2006-01-20 / Front Page

Plaintiffs settle for $30 million

By Daniel Wolowicz danielw@theacorn.com

Aerospace giant Boeing Co. agreed to pay $30 million to settle an eight-year-old lawsuit brought by 133 plaintiffs who claim that pollution created by 50 years of nuclear and rocket engine testing at the Santa Susana Field Lab in the Santa Susana Hills caused a number of illnesses, according to one of those plaintiffs.

Although the settlement was reached in late September—the day after jury selection was set to begin—a confidentiality agreement between Boeing and the plaintiffs kept the terms of the agreement private.

Margaret Ann Galasso, a plaintiff in the case, made the settlement public in early January because she was upset that lawyer fees would cost plaintiffs more than 60 percent of their settlement awards.

“I don’t care about the entire settlement,” said Galasso, who now lives in Florida. “That’s not the reason I’m upset. The reason I’m upset is Barry Cappello got $20 million, and we, the plaintiffs, got stiffed.”

Phone messages left by the Thousand Oaks Acorn for Barry Cappello, a partner with Santa Barbara-based law firm Cappello and Noel and the attorney who handled the case, were not returned.

Ingar Hodgson, a Boeing spokesperson, said she would not comment on any aspect of the settlement because of the confidentiality agreement. Galasso, 52, said she lived in Van Nuys from 1980 to 1999, during which time she responded to an open letter sent to everyone in her apartment building seeking residents who had possibly been contaminated by pollutants coming from the test field.

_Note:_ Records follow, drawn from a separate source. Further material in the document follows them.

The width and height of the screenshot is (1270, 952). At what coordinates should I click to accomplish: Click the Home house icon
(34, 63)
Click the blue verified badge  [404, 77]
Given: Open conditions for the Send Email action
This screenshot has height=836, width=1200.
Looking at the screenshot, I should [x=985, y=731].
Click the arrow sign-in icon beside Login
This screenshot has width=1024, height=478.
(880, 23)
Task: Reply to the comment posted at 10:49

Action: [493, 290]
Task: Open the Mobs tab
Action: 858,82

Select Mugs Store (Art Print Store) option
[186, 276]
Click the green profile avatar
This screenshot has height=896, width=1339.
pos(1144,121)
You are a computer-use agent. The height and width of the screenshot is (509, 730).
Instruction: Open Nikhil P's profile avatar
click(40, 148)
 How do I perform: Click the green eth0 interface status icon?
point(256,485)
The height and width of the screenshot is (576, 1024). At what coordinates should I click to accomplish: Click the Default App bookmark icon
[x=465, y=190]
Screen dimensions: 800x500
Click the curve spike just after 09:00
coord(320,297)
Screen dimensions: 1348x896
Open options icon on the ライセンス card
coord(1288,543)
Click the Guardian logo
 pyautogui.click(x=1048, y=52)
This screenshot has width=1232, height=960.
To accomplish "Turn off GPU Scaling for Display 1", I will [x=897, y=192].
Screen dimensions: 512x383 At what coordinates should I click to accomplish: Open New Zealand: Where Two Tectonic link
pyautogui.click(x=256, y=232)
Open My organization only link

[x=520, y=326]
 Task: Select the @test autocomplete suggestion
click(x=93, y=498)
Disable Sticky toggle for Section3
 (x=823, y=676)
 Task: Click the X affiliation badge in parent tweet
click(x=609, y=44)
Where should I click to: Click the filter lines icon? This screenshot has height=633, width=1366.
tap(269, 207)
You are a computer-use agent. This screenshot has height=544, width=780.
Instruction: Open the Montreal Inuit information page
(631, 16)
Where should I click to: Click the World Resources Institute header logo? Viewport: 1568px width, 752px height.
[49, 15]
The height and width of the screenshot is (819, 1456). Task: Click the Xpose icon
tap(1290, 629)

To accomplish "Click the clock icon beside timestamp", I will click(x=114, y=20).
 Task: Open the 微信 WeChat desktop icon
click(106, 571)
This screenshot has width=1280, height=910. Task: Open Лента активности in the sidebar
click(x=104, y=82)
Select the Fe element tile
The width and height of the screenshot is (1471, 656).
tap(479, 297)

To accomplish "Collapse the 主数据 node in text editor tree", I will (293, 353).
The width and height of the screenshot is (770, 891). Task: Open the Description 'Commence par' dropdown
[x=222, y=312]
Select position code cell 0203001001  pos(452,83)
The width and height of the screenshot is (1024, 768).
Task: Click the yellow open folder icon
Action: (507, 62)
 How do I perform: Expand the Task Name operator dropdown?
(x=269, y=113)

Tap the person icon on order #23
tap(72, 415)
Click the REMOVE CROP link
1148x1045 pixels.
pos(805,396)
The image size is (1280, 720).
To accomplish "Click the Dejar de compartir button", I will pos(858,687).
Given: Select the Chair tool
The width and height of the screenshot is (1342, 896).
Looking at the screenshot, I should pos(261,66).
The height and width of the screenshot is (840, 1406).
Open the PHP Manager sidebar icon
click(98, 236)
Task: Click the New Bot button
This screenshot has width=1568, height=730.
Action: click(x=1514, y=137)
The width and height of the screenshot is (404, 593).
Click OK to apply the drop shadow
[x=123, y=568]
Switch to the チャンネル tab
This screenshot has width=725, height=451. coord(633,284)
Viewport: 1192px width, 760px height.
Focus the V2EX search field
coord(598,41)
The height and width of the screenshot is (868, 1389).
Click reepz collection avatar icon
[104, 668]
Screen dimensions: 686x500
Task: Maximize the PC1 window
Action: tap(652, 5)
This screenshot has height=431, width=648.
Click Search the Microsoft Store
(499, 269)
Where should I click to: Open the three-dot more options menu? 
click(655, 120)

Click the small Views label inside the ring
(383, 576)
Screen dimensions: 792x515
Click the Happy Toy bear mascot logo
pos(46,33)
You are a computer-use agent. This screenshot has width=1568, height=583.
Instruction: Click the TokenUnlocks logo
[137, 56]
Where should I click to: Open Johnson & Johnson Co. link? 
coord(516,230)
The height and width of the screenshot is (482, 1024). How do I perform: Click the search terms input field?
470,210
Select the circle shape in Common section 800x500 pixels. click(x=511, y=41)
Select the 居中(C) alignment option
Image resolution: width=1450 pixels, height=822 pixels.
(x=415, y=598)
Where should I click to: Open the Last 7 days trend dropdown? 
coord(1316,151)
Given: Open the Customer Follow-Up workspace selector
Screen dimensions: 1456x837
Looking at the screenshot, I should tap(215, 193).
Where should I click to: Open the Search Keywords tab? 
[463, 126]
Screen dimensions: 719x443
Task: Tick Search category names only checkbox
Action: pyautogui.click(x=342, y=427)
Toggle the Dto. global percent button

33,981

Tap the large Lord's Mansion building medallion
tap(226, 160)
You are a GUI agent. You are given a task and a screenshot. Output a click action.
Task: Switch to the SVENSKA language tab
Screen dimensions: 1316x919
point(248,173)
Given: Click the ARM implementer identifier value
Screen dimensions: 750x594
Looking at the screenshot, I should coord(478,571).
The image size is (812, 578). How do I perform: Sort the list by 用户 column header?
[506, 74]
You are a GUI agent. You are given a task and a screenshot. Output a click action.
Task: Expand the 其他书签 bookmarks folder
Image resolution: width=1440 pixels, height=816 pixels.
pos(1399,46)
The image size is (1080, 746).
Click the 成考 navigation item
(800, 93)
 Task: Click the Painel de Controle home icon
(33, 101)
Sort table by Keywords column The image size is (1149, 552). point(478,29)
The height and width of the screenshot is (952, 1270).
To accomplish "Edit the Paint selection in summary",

While living in Van Nuys, Galasso was diagnosed with uterine cancer and was added to a growing list of San Fernando and Simi Valley residents claiming that their illnesses were caused by radioactive and toxic pollution.

Galasso was awarded $85,700. But the 60 percent cut for legal fees left her with about $35,000, which she said would not be enough to cover her mounting health insurance costs.

“It’s not going to cover anything,” Galasso said. “I am going to wind up paying.”

Galasso contends that she did not sign a confidentiality agreement, and she has “not taken one penny.”

According to the Daily News article that first reported the story, attorney fees totaled some $10 million, while research and case expenses came to about $8 million. The remaining amount, $12 million, is set to be divided among the plaintiffs.

Money will be divided based on a number of factors, including age and severity of illness.

A key argument in the case against Boeing was an earlier U.S. District Court finding that a partial meltdown of a nuclear reactor core in 1959 on the field lab may have released 260 times more radiation than the 1979 meltdown at Pennsylvania’s Three Mile Island.

The recent settlement disclosure is one of a number of problems for Boeing concerning the test field.

Known as the Rocketdyne test site, the 2,600-acre parcel was used by Rocketdyne, the Defense Department, NASA and the Energy Department to conduct rocket, missile and nuclear testing for nearly 50 years.

In mid-November, a federal grand jury began investigating Boeing for allegedly breaking environmental laws due to waste runoff water from the site.

Later that month, the California Regional Water Quality Control Board issued a cleanup and abatement order, demanding that Boeing not only stop discharging contaminated runoff water but also detail how they plan to clean up their site in order to avoid future violations.

Shortly afterwards, the regional water board issued a cease and desist order, which forced the company to stop water runoff until they meet state and federal regulations for runoff water.

In October, U. S. Sen. Dianne Feinstein (D-Calif.) wrote a letter to Barbara Riordan, interim chair for the California Air Resources Board, asking for an air quality report after the Topanga fire scorched more than 2,000 acres of the field earlier that month. Feinstein was concerned the blaze released toxins that exposed firefighters, as well as area residents, to unhealthy air.

Worried about potential health problems caused by possible toxins released by the fire, officials with the Ventura County Professional Firefighters Association are asking area firefighters to seek X-rays and other medical tests to detect any latent breathing problems.

Boeing and the U.S. Department of Energy officials have since reported that no airborne or ground contaminants unique to fires were released into air by the Topanga blaze.